Our data is already online

Michael Cross: So much of our personal information is already out there, I am quite unconcerned about the first directory of mobile numbers
  
  


The ticket prices may be outrageous, but when it comes to business intelligence you can't beat first class rail travel.

The other day, returning to London from a meeting in the north-east, I sat next to two well-suited gentlemen discussing the investment policy of a fund of which they were evidently trustees. Which fund, they were careful not to reveal – until one of them answered a phone call with his name.

After a few minutes' work on www.192.com and Google, I knew the traveller's full name, date of birth, address, the names of his wife and grown-up children, how much he had paid for his home and the size of his (substantial) remuneration from various directorships. The annual report of a well-known organisation helpfully provided a photo to help me confirm I had the right bloke.

By the end of the journey, I had a very good idea which pension fund he was talking about, and where some eight-figure sums of money would shortly be going.

Apart from touching the gent for a loan, I'm not sure what use I could have made of this information. Nonetheless I'm sure that someone canny or unscrupulous enough could apply it to my fellow traveller's disadvantage, so I've omitted the details here. I tell the story to illustrate the level of personal information already available online about any individual with any public profile at all. Once directory sites start collating material from social networks and newspaper databases – watch this space – there will be more.

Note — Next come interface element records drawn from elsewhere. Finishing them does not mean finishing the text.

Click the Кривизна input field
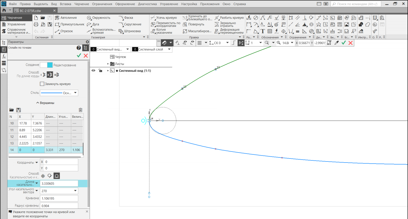click(59, 198)
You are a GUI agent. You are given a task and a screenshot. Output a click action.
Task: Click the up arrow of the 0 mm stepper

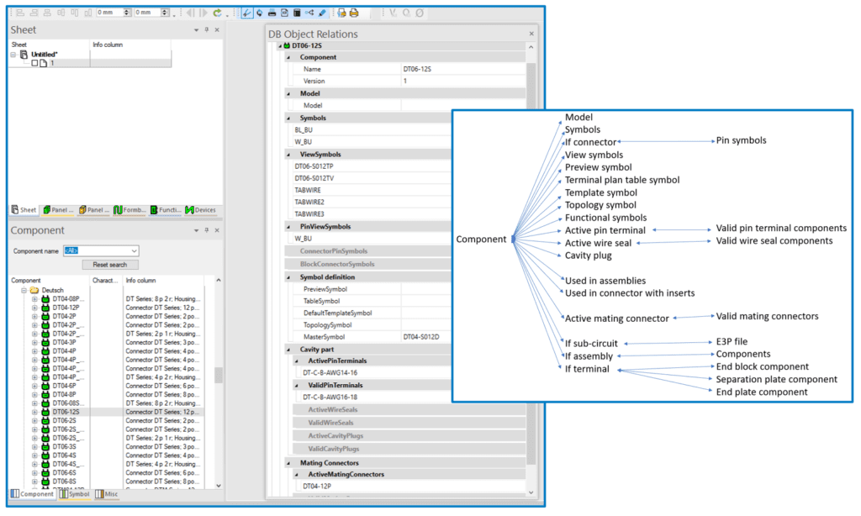coord(126,9)
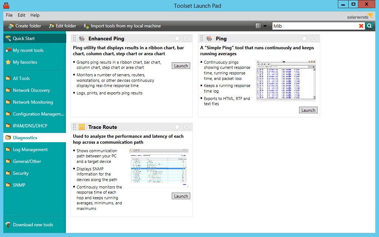
Task: Click the search magnifier icon
Action: [369, 26]
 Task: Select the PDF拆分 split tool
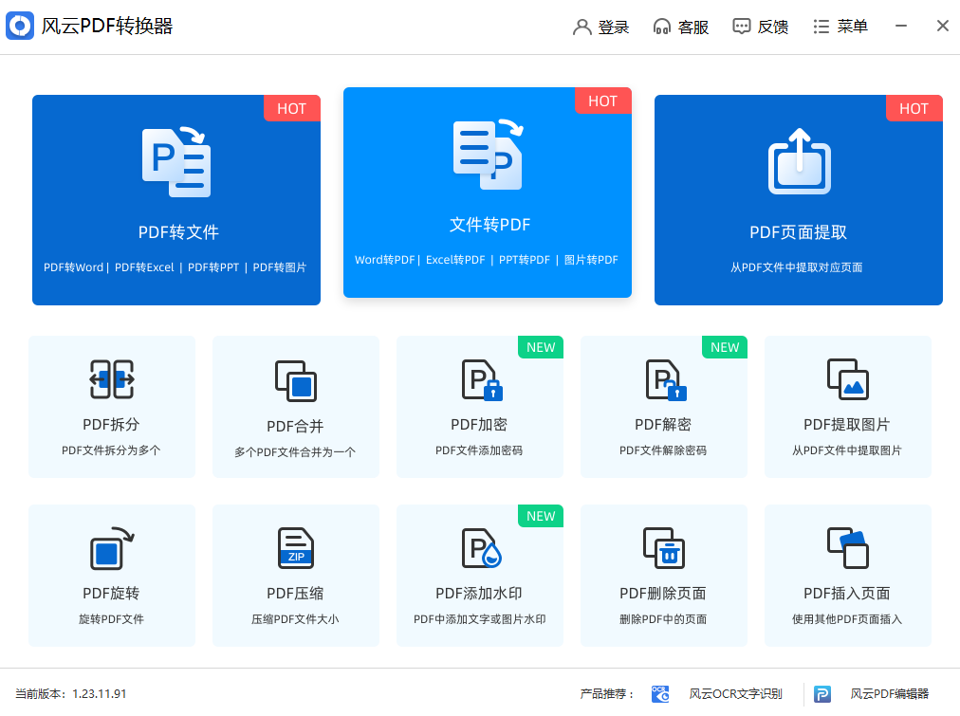pos(111,406)
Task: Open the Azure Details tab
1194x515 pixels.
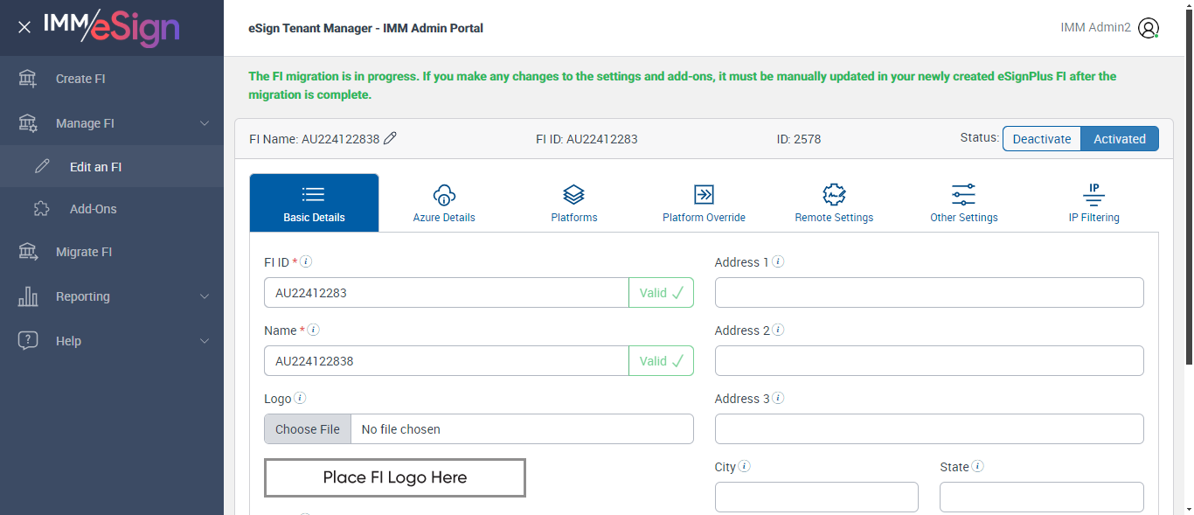Action: pos(444,203)
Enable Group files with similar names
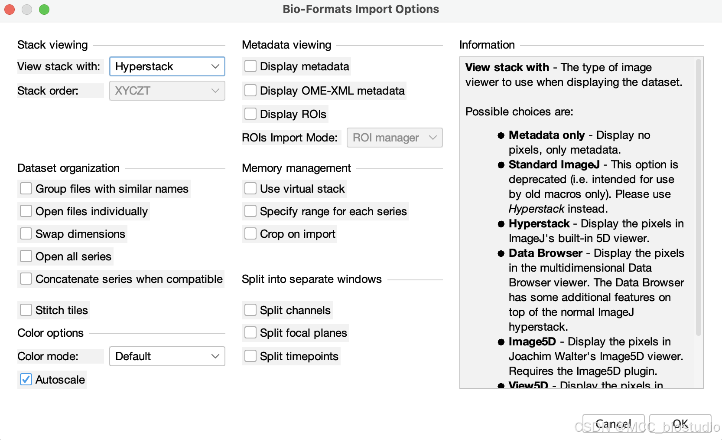 click(26, 189)
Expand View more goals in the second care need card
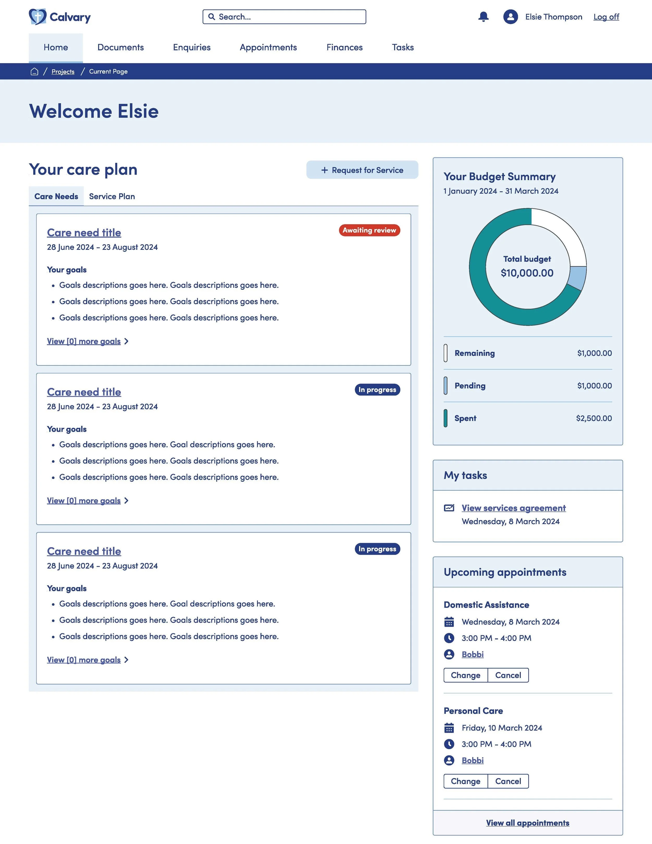Image resolution: width=652 pixels, height=844 pixels. pyautogui.click(x=84, y=500)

Against this background, I find the decision to publish the first directory of mobile telephone numbers distinctly unworrying. The majority of phone numbers have never been secret, and thanks to technology – voicemail and caller ID – we're now more protected than ever against unwanted attention. People who really need to protect their mobile numbers can change them by the simple step of buying a new phone – either an anonymous pay-as-you-go or a contract in the name of a friend named Smith or Patel.

True, I can see little legitimate social use for a mobile phone directory. Thanks to technology again, our phones automatically generate directories of our personal social communities. Likewise, I predict that the commercial market will be limited. Junk sales calls are a menace, of course, and no doubt there will be a temporary blip in these while sleazy enterprises check out the market. No doubt anyone who has ever given out a mobile number in a sales context will be assumed to have "consented" to such calls. But surely the correct response is what we already do with such calls at home – or ask them to hold for a minute while we find a pencil and then leave the phone off the hook.

What the mobile directory service will do is prompt individuals to take a hard look at what personal data about themselves is up for grabs on the web. While I generally find myself in the "more the better" camp (I'd like to see motor vehicle registrations and individual tax returns publicly posted, for a start), even I have limits – my daughter's mobile number, for example.

The important thing is that we're aware of what information is up there. I'm pretty sure that a certain gentleman travelling first class from York to London on 3 June wasn't.